8.On arguability, counsel for the respondent submitted that the applicant has failed to satisfy this limb as there is no draft memorandum of appeal attached to the instant application and as such this Court cannot establish whether the applicant has an arguable appeal or not. On the question whether the intended appeal will be rendered nugatory, it was submitted that should the title to the suit property be cancelled, the cancelled title can be reversed to its original state and any developments on the suit property can be compensated in monetary terms. Further, that in the event that the appeal succeeds, the applicant can be compensated in terms of costs; and that the suit will therefore not be rendered nugatory if the orders sought are not granted and the intended appeal succeeds.
10.At the hearing of the application, Mr. Anampiu, learned counsel for the applicant highlighted his written submissions. The respondent’s advocate, learned counsel Mr. Kaume, also highlighted his submissions on behalf of the respondent. Both submissions rehashed the affidavits filed in support of the respective positions of the parties.

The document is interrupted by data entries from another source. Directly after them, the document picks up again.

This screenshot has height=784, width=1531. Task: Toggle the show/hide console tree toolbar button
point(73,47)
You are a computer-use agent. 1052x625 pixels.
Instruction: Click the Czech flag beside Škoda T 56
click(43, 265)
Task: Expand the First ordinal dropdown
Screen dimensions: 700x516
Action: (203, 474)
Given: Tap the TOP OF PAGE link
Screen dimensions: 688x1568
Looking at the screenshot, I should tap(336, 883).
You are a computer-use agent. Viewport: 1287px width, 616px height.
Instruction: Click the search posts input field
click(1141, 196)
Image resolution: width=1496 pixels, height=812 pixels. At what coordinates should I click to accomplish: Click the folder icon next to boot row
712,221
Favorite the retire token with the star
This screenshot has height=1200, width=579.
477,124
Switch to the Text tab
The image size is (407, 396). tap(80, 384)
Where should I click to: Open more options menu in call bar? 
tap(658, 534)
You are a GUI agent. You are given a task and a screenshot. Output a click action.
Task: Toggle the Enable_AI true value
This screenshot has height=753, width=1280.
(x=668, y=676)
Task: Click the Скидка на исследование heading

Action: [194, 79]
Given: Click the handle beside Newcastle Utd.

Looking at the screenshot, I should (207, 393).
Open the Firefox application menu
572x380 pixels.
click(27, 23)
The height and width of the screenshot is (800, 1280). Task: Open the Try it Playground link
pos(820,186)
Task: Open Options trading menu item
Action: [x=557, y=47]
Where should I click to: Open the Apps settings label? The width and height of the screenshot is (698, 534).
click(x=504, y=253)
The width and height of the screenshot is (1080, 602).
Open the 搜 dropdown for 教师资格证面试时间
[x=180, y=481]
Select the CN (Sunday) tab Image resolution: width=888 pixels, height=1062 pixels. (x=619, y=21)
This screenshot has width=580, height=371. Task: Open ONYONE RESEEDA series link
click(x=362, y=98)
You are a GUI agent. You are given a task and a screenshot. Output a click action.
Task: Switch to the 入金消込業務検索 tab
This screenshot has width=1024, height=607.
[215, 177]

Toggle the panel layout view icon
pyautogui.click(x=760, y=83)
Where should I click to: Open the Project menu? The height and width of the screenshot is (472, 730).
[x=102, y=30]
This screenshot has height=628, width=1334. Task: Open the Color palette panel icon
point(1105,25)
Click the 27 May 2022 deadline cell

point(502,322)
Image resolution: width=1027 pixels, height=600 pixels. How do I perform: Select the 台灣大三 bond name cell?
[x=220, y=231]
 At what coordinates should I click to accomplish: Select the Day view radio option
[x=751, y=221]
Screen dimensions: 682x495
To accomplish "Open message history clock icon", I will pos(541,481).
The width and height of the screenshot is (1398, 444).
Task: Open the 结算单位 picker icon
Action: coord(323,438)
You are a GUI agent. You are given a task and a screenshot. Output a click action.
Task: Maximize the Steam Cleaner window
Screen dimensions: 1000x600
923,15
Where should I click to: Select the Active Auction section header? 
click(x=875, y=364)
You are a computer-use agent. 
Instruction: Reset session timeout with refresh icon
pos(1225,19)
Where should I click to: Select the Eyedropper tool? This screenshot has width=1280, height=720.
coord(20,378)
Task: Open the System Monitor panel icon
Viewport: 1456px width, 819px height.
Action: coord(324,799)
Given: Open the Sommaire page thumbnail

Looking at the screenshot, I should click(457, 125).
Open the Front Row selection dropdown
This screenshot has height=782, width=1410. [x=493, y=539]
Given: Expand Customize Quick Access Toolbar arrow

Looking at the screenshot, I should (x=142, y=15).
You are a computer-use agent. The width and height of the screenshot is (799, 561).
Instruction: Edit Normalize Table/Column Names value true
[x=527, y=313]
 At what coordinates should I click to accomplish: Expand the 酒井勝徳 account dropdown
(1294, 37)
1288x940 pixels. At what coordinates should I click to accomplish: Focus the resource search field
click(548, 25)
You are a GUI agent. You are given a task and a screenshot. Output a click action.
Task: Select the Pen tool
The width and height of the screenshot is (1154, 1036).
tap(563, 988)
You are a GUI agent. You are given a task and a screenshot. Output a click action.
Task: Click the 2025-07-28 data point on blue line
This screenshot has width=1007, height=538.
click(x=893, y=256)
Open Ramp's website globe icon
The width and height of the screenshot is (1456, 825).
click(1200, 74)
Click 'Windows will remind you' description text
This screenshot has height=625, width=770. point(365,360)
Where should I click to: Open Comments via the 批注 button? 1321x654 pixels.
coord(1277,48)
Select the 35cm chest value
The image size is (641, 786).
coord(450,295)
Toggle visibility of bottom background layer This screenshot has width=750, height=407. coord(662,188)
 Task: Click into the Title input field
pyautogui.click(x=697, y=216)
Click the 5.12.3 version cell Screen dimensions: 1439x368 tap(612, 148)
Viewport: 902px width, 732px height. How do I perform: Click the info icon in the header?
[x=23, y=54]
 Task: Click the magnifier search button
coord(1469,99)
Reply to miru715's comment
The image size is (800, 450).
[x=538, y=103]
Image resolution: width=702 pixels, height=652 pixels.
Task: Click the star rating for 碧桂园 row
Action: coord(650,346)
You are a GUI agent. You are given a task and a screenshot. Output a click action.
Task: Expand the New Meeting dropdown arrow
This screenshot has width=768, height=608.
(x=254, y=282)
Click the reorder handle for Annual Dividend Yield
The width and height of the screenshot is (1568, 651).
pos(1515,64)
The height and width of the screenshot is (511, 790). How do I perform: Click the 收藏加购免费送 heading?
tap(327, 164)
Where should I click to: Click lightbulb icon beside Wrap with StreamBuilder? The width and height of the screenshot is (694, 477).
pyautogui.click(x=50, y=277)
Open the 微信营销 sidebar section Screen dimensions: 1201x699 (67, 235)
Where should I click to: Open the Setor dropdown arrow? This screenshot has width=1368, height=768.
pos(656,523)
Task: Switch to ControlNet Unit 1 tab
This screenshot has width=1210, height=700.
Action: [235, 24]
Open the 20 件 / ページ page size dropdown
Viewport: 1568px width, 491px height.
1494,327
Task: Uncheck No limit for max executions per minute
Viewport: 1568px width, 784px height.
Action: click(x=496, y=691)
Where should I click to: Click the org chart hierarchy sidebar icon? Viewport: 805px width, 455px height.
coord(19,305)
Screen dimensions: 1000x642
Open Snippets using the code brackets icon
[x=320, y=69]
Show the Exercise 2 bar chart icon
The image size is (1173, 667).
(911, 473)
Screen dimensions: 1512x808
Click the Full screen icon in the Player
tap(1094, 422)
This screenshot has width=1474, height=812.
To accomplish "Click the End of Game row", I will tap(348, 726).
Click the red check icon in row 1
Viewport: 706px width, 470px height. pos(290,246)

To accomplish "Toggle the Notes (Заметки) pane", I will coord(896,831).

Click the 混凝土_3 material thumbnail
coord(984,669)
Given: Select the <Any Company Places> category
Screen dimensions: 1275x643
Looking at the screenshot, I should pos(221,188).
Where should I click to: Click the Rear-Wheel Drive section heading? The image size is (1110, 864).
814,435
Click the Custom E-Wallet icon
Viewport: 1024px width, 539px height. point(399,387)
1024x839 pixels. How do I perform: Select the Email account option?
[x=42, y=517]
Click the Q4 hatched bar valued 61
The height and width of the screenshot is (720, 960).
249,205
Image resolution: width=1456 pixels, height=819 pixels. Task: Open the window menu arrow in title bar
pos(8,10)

11.We have considered the application, the grounds in support thereof, the submissions and the law. The jurisdiction under Rule 5(2) (b) of the courts Rules is discretionary and guided by the interest of justice.Court’s Rul principles t this nature are well settled. An applicant must satisfy the court that the appeal or intended appeal is arguable and that unless the court grants the order(s) sought, the appeal, if successful, will be rendered nugatory.See Stanley Kangethe Kinyanjui vs Tony Ketter & 5 others  eKLR.
12.On the first principle, as to whether or not the appeal is arguable, while the applicant has not annexed a memorandum of appeal we discern from the record that the issue of ownership of the suit property is contested. Without saying more lest we embarrass the bench that will be seized of the main appeal, we are satisfied that the intended appeal is arguable.
14.In determining whether or not an appeal will be rendered nugatory, this court has to consider the conflicting claims of both parties and each case has to be determined on its own merits. In the instant application, the applicant is apprehensive that execution is imminent. Nothing is however attached to show that execution has commenced. Counsel for the respondent submitted that in case there is cancellation of title, the process is reversible and the developments made by the applicant on the suit property can be quantified and compensated in monetary terms. In the circumstances, we find that the intended appeal will not be rendered nugatory, if stay is not granted.
15.In conclusion, we determine that the applicant has not satisfied both limbs of the requirements under Rule 5(2)(b) of this Court’s Rules. The notice of motion dated October 4, 2022 is consequently dismissed with costs to the respondent.